PCR的步骤有哪些？

聚合酶链式反应（Polymerase chain reaction，PCR）是一种在体外快速扩增特定DNA片段的技术。其核心原理是通过温度循环，模拟细胞内DNA复制过程，使目标DNA序列在数小时内呈指数级增加。该技术已成为分子生物学、基因分型、感染性疾病诊断及法医学等领域的基础工具。
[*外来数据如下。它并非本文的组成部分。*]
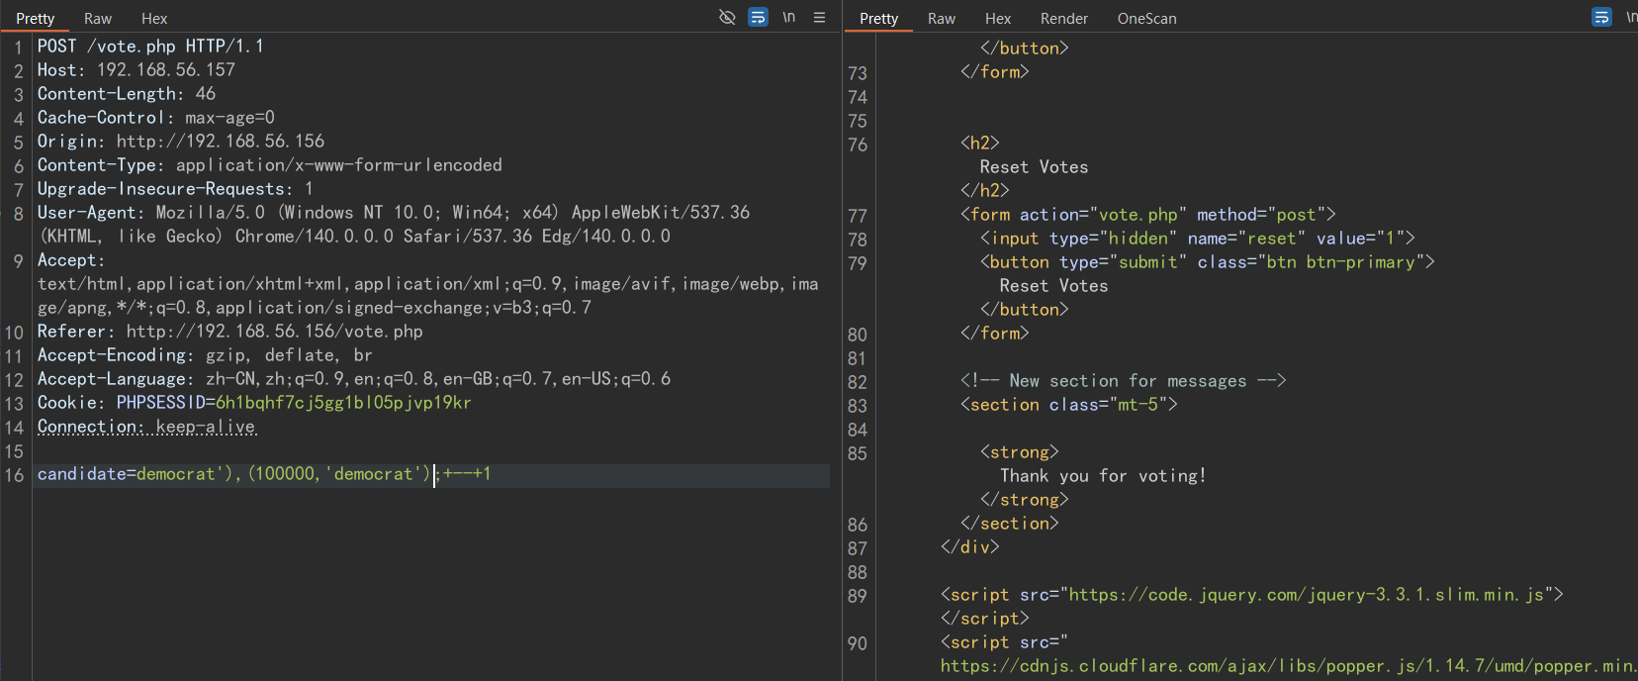This screenshot has height=681, width=1638.
Task: Toggle non-printable characters in the request panel
Action: click(x=788, y=17)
一个标准的PCR反应包含三个基本步骤，这三个步骤构成一个循环，通常重复进行25-40个循环，以实现DNA的指数扩增。

变性

反应体系被加热至94–98°C，维持20–30秒。高温使双链DNA模板的氢键断裂，双链解开，形成两条单链DNA，为下一步引物结合提供模板。

退火

反应温度迅速降低至50–65°C，维持20–40秒。在此温度下，反应体系中添加的两种特异性引物（一段短的寡核苷酸序列）会分别与两条单链DNA模板上目标序列的3'端互补区域结合。退火温度需精确优化，以确保引物仅与目标序列特异性结合。

延伸

温度升至72°C左右（常用Taq DNA聚合酶的最适温度），维持时间根据扩增片段长度而定（通常每1kb需1分钟）。在DNA聚合酶的催化下，以单链DNA为模板，以结合上的引物为起点，沿5'→3'方向合成新的DNA互补链。

一个典型的PCR反应体系包含以下关键成分：

• 模板DNA：含有待扩增目标序列的DNA。
• 引物：一对特异性寡核苷酸，决定扩增的起点和特异性。
• 热稳定DNA聚合酶（如Taq酶）：能在高温下保持活性，催化新链合成。
• 脱氧核糖核苷三磷酸（dNTPs）：合成新DNA链的原料。
• 缓冲体系：提供适宜的酸碱度和离子环境（通常含镁离子）。

PCR技术因其高灵敏度、高特异性和快速的特点，被广泛应用于：

• 疾病诊断：检测病原体（如病毒、细菌）的特异性基因。
• 遗传分析：基因分型、突变检测、遗传病筛查。
• 科学研究：基因克隆、测序、基因表达分析等。
• 法医学：个体识别、亲子鉴定。

基于经典PCR，已发展出多种衍生技术，如实时荧光定量PCR（qPCR，用于定量分析）、逆转录PCR（RT-PCR，用于扩增RNA）、数字PCR（dPCR，用于绝对定量）等，进一步拓展了其应用范围。